Hey friend! This looks like a cool puzzle! We've got two fractions, but their bottom parts are different. It's like trying to add slices of pizza that are cut into different numbers of pieces – we need to make them have the same number of pieces before we can add them up easily!

1. **Find a common "bottom part"**: The easiest way to get the same bottom part when they're different like $(m+4)$ and $(m-8)$ is to just multiply them together! So, our new common bottom part will be $(m+4)(m-8)$.

2. **Make each fraction have the new bottom part**:
* For the first fraction, $\frac{6}{m+4}$, its bottom part is missing the $(m-8)$ part. So, we multiply both the top and bottom by $(m-8)$. It looks like this: $\frac{6 \times (m-8)}{(m+4)(m-8)}$.
* For the second fraction, $\frac{9}{m-8}$, its bottom part is missing the $(m+4)$ part. So, we multiply both the top and bottom by $(m+4)$. It looks like this: $\frac{9 \times (m+4)}{(m-8)(m+4)}$.

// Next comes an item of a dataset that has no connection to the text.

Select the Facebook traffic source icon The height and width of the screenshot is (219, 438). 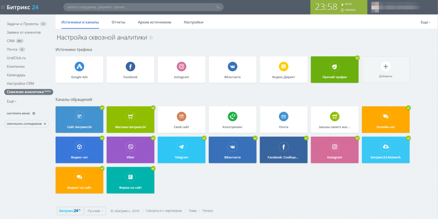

3. **Add the "top parts"**: Now that both fractions have the exact same bottom part, we can just add their top parts together!
The new top part will be $6(m-8) + 9(m+4)$.

4. **Do the math on the top part**: We need to multiply out the numbers:
* For $6(m-8)$: $6 \times m = 6m$ and $6 \times -8 = -48$. So that's $6m - 48$.
* For $9(m+4)$: $9 \times m = 9m$ and $9 \times 4 = 36$. So that's $9m + 36$.
Now put them together: $6m - 48 + 9m + 36$.

5. **Combine same things on the top part**:
* We have $6m$ and $9m$, which add up to $15m$.
* We have $-48$ and $36$, which add up to $-12$.
So, our final top part is $15m - 12$.

6. **Put it all together**: Our final answer is the simplified top part over the common bottom part: $\frac{15m - 12}{(m+4)(m-8)}$.